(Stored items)
::::

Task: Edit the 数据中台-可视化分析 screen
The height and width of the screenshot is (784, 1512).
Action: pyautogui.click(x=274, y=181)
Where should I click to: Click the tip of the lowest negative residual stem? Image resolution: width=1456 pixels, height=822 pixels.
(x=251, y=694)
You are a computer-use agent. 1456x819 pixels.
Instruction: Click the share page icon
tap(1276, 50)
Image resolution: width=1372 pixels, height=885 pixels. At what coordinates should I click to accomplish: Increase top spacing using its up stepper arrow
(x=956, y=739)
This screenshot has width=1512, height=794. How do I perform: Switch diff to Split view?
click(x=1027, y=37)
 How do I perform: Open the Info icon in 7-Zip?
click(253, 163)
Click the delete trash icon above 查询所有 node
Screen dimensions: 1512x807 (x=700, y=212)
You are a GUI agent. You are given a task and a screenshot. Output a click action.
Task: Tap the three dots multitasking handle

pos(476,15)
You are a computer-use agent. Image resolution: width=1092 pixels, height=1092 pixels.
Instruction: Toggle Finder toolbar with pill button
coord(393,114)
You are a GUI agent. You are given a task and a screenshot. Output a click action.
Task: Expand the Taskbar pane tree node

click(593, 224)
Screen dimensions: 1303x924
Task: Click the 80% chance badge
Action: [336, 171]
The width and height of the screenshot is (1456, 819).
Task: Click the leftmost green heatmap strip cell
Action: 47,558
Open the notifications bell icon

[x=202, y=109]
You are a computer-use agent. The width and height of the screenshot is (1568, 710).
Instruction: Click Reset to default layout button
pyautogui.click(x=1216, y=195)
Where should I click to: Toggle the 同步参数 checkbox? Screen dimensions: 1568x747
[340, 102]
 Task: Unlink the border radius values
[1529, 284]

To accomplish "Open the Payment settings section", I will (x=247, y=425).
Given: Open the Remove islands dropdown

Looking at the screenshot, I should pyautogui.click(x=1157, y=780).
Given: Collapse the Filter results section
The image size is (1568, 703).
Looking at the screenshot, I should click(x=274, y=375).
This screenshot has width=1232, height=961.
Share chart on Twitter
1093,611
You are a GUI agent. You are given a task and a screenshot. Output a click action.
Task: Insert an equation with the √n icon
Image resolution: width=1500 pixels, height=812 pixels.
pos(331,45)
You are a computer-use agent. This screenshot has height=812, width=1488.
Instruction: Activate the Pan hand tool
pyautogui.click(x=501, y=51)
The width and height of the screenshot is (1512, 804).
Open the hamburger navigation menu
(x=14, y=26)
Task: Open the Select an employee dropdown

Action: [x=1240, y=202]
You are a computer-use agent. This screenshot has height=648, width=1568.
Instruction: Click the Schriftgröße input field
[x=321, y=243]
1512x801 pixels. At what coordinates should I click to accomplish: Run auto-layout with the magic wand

::::

> _Problem description_: Return each line above exactly as it appears.

> _Exercise response_:
Task: Edit the 数据中台-可视化分析 screen
The height and width of the screenshot is (784, 1512).
Action: pyautogui.click(x=274, y=181)
Where should I click to: Click the tip of the lowest negative residual stem? Image resolution: width=1456 pixels, height=822 pixels.
(x=251, y=694)
You are a computer-use agent. 1456x819 pixels.
Instruction: Click the share page icon
tap(1276, 50)
Image resolution: width=1372 pixels, height=885 pixels. At what coordinates should I click to accomplish: Increase top spacing using its up stepper arrow
(x=956, y=739)
This screenshot has width=1512, height=794. How do I perform: Switch diff to Split view?
click(x=1027, y=37)
 How do I perform: Open the Info icon in 7-Zip?
click(253, 163)
Click the delete trash icon above 查询所有 node
Screen dimensions: 1512x807 (x=700, y=212)
You are a GUI agent. You are given a task and a screenshot. Output a click action.
Task: Tap the three dots multitasking handle

pos(476,15)
You are a computer-use agent. Image resolution: width=1092 pixels, height=1092 pixels.
Instruction: Toggle Finder toolbar with pill button
coord(393,114)
You are a GUI agent. You are given a task and a screenshot. Output a click action.
Task: Expand the Taskbar pane tree node

click(593, 224)
Screen dimensions: 1303x924
Task: Click the 80% chance badge
Action: [336, 171]
The width and height of the screenshot is (1456, 819).
Task: Click the leftmost green heatmap strip cell
Action: 47,558
Open the notifications bell icon

[x=202, y=109]
You are a computer-use agent. The width and height of the screenshot is (1568, 710).
Instruction: Click Reset to default layout button
pyautogui.click(x=1216, y=195)
Where should I click to: Toggle the 同步参数 checkbox? Screen dimensions: 1568x747
[340, 102]
 Task: Unlink the border radius values
[1529, 284]

To accomplish "Open the Payment settings section", I will (x=247, y=425).
Given: Open the Remove islands dropdown

Looking at the screenshot, I should pyautogui.click(x=1157, y=780).
Given: Collapse the Filter results section
The image size is (1568, 703).
Looking at the screenshot, I should click(x=274, y=375).
This screenshot has width=1232, height=961.
Share chart on Twitter
1093,611
You are a GUI agent. You are given a task and a screenshot. Output a click action.
Task: Insert an equation with the √n icon
Image resolution: width=1500 pixels, height=812 pixels.
pos(331,45)
You are a computer-use agent. This screenshot has height=812, width=1488.
Instruction: Activate the Pan hand tool
pyautogui.click(x=501, y=51)
The width and height of the screenshot is (1512, 804).
Open the hamburger navigation menu
(x=14, y=26)
Task: Open the Select an employee dropdown

Action: [x=1240, y=202]
You are a computer-use agent. This screenshot has height=648, width=1568.
Instruction: Click the Schriftgröße input field
[x=321, y=243]
1512x801 pixels. At what coordinates should I click to accomplish: Run auto-layout with the magic wand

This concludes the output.